WORK REQUIRED: Please restate, exactly as written, the lines running from the beginning of the material through the line that has "Open the Favorites heart icon" in it.

════════════════

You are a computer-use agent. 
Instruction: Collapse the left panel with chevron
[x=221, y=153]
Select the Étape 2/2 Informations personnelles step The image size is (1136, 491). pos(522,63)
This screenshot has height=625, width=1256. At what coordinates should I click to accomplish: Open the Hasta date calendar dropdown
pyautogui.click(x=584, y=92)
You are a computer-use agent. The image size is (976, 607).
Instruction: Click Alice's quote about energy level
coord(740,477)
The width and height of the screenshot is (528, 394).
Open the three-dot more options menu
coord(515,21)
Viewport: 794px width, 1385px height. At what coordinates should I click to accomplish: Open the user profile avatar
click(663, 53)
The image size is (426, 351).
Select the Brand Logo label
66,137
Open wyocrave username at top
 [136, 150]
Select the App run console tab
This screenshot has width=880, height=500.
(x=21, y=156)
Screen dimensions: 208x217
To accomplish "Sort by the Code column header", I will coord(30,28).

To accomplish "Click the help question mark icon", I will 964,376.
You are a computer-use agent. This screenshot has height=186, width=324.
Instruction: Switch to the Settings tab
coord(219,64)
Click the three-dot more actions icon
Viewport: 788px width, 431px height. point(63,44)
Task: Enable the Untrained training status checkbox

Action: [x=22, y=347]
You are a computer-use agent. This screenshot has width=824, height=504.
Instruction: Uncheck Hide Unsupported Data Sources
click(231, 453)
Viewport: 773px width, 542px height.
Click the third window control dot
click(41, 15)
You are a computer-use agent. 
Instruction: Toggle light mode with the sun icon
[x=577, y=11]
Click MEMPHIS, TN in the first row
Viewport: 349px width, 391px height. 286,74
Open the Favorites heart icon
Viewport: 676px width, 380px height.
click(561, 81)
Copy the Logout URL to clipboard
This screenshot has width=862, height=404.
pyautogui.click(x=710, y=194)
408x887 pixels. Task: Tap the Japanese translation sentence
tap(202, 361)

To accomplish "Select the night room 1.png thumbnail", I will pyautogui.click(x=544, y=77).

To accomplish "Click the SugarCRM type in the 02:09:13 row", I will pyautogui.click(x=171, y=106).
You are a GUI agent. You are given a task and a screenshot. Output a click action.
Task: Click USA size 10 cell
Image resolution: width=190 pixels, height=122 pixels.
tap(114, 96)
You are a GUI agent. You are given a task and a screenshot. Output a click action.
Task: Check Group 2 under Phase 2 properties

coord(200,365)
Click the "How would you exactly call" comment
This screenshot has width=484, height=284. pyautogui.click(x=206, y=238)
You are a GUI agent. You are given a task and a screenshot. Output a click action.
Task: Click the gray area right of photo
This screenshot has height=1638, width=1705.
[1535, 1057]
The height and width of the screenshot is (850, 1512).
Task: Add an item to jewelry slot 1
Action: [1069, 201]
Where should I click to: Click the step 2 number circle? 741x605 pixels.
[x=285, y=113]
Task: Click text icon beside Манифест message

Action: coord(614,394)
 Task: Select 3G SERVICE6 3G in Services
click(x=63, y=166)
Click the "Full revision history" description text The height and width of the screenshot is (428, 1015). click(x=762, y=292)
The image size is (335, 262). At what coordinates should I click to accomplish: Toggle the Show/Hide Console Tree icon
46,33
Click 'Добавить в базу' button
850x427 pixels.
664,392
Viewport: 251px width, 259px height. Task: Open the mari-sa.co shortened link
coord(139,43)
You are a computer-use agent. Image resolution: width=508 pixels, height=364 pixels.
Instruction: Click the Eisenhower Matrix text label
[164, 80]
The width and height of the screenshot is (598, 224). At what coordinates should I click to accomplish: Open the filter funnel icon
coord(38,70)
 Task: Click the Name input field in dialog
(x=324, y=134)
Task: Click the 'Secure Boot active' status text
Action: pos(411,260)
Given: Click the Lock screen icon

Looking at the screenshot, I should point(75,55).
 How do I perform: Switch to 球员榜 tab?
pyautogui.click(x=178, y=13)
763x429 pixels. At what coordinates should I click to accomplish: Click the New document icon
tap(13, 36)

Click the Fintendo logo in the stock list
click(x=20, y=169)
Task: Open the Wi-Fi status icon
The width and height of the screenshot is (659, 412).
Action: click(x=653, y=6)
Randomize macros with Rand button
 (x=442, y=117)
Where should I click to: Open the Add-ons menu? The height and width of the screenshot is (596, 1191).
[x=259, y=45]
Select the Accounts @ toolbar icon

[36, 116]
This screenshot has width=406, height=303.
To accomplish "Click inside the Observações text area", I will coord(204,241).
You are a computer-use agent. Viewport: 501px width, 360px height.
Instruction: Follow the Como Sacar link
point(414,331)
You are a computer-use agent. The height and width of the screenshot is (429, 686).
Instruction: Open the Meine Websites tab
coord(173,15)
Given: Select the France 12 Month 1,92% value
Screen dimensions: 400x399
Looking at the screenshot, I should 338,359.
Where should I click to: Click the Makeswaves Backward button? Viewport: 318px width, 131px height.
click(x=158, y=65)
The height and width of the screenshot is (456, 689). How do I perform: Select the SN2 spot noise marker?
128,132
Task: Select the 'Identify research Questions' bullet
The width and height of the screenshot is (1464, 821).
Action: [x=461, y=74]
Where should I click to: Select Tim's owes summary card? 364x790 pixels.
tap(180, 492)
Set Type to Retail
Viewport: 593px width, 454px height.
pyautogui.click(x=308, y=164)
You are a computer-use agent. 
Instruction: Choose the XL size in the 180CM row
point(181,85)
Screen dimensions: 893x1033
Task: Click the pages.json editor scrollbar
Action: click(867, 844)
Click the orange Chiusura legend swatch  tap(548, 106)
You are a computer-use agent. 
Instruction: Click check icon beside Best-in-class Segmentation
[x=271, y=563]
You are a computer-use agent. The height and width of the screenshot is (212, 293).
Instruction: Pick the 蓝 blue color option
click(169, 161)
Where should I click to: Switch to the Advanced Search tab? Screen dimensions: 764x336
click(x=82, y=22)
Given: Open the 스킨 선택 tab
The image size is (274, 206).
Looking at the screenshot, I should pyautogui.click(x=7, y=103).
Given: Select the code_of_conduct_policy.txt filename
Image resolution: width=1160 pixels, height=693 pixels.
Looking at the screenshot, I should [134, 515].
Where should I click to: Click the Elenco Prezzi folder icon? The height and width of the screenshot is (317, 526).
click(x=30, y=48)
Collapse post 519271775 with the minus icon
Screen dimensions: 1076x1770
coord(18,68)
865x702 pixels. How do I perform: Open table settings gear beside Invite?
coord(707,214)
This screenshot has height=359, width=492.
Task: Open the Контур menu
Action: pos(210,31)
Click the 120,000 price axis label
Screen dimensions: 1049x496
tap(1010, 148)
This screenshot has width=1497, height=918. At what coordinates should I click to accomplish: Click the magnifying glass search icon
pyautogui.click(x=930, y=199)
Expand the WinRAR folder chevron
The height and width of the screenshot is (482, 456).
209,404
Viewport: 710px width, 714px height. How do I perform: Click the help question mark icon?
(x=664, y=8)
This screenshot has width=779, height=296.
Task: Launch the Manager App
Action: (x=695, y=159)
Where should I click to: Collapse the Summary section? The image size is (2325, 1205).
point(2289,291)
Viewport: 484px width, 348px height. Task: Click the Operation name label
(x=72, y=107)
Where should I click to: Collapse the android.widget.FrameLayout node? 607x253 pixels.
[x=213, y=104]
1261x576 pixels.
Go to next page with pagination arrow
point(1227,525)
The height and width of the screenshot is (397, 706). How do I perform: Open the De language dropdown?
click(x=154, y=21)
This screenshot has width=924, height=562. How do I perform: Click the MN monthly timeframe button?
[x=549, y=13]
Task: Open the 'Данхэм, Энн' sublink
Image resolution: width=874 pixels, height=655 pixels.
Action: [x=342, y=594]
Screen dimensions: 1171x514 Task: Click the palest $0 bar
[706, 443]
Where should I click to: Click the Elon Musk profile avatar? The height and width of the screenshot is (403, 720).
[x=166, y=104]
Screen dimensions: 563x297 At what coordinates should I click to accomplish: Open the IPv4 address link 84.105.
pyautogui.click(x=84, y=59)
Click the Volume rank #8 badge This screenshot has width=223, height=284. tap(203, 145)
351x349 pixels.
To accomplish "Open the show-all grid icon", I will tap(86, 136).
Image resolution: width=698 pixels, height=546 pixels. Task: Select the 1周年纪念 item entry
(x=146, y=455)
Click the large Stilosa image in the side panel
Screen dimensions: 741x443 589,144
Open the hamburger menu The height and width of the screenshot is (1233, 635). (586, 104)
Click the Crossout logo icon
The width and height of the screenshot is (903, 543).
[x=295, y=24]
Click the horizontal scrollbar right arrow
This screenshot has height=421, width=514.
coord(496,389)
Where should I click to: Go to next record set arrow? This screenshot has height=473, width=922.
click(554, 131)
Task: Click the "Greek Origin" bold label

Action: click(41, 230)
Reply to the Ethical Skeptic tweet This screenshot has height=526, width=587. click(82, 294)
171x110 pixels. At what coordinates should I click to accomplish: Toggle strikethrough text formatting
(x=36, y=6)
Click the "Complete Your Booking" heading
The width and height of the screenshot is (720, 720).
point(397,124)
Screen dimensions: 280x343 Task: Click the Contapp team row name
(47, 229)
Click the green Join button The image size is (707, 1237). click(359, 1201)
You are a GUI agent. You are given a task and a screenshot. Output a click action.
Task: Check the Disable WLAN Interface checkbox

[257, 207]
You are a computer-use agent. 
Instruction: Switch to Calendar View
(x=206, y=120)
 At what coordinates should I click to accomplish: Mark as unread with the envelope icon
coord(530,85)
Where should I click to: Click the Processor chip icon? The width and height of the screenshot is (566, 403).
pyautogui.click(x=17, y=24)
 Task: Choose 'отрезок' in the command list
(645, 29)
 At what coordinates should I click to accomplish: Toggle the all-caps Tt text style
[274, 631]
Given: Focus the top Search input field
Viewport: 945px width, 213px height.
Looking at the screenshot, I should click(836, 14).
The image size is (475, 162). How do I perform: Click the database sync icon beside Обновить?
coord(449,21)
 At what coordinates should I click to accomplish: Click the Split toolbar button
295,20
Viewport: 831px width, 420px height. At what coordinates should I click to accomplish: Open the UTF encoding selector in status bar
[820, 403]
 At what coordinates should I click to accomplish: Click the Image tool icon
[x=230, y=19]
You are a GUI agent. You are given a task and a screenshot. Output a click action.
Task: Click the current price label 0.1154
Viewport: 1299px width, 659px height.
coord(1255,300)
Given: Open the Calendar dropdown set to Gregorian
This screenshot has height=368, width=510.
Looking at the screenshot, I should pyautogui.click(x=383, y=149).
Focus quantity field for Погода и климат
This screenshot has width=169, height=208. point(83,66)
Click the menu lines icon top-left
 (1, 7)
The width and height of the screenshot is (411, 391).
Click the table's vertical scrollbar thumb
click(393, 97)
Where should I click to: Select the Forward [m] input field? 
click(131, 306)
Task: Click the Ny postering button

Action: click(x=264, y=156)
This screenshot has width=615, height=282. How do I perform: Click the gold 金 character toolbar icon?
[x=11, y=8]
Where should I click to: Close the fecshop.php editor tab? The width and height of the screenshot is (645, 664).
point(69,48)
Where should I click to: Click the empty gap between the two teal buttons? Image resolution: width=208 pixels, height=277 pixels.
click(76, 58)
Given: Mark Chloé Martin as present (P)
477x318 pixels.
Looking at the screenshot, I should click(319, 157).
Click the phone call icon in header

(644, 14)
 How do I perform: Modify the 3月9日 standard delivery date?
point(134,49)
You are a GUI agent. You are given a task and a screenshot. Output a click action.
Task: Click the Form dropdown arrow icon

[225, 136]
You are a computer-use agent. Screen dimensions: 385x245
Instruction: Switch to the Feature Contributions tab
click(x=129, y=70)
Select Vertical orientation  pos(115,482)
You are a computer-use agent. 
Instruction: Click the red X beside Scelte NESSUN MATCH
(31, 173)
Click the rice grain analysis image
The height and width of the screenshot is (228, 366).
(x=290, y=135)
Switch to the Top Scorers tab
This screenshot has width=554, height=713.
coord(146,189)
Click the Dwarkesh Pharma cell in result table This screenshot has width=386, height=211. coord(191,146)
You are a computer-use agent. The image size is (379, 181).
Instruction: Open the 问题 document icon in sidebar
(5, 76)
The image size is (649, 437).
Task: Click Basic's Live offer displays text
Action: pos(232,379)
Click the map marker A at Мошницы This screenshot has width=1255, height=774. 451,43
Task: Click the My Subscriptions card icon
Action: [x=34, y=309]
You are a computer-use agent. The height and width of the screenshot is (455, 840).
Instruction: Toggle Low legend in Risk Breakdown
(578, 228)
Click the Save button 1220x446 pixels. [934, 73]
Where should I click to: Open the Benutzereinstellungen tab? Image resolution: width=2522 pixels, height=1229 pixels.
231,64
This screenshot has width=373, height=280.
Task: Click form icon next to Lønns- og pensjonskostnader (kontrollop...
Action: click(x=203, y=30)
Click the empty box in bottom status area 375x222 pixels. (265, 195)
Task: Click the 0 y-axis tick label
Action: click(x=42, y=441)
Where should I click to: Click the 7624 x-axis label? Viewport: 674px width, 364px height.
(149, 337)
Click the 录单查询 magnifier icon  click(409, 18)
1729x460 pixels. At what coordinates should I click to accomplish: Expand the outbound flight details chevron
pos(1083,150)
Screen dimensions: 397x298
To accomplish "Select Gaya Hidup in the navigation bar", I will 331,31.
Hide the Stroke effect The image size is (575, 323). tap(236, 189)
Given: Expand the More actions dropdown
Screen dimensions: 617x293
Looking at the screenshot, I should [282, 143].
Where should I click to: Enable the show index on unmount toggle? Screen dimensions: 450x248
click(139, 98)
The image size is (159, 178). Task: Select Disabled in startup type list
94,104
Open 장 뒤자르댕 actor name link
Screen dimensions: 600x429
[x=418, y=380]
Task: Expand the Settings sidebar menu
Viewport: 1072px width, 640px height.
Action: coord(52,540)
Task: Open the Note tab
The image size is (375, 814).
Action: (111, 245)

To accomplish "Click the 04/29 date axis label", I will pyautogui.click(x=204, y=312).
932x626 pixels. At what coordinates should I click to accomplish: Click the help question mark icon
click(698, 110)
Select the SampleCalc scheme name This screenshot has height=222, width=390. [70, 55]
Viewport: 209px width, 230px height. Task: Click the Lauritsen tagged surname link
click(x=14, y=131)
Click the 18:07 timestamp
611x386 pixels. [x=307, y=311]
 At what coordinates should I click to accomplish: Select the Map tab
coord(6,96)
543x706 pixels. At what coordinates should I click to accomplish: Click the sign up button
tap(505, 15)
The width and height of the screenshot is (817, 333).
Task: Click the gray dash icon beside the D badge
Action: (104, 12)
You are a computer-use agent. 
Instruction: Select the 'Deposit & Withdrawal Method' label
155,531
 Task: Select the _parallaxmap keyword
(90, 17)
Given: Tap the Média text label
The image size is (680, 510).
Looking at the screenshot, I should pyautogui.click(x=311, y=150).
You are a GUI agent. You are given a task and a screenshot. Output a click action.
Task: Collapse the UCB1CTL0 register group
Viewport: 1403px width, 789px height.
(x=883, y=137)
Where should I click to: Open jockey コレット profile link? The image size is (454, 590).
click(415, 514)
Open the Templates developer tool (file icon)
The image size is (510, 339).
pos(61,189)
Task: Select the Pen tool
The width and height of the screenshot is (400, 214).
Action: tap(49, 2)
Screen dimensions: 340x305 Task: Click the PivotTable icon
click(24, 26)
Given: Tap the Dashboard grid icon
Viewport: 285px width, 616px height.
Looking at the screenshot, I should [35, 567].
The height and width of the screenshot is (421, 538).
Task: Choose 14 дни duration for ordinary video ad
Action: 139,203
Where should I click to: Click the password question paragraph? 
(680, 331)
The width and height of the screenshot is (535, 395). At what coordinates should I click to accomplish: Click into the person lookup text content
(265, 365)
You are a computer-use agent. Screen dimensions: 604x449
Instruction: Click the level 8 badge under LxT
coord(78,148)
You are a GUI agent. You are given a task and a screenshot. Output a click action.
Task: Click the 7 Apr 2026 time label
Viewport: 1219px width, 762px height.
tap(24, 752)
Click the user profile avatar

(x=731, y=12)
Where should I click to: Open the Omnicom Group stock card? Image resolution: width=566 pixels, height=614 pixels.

════════════════

ANSWER FOR THE TASK:
You are a computer-use agent. 
Instruction: Collapse the left panel with chevron
[x=221, y=153]
Select the Étape 2/2 Informations personnelles step The image size is (1136, 491). pos(522,63)
This screenshot has height=625, width=1256. At what coordinates should I click to accomplish: Open the Hasta date calendar dropdown
pyautogui.click(x=584, y=92)
You are a computer-use agent. The image size is (976, 607).
Instruction: Click Alice's quote about energy level
coord(740,477)
The width and height of the screenshot is (528, 394).
Open the three-dot more options menu
coord(515,21)
Viewport: 794px width, 1385px height. At what coordinates should I click to accomplish: Open the user profile avatar
click(663, 53)
The image size is (426, 351).
Select the Brand Logo label
66,137
Open wyocrave username at top
 [136, 150]
Select the App run console tab
This screenshot has width=880, height=500.
(x=21, y=156)
Screen dimensions: 208x217
To accomplish "Sort by the Code column header", I will coord(30,28).

To accomplish "Click the help question mark icon", I will 964,376.
You are a computer-use agent. This screenshot has height=186, width=324.
Instruction: Switch to the Settings tab
coord(219,64)
Click the three-dot more actions icon
Viewport: 788px width, 431px height. point(63,44)
Task: Enable the Untrained training status checkbox

Action: [x=22, y=347]
You are a computer-use agent. This screenshot has width=824, height=504.
Instruction: Uncheck Hide Unsupported Data Sources
click(231, 453)
Viewport: 773px width, 542px height.
Click the third window control dot
click(41, 15)
You are a computer-use agent. 
Instruction: Toggle light mode with the sun icon
[x=577, y=11]
Click MEMPHIS, TN in the first row
Viewport: 349px width, 391px height. 286,74
Open the Favorites heart icon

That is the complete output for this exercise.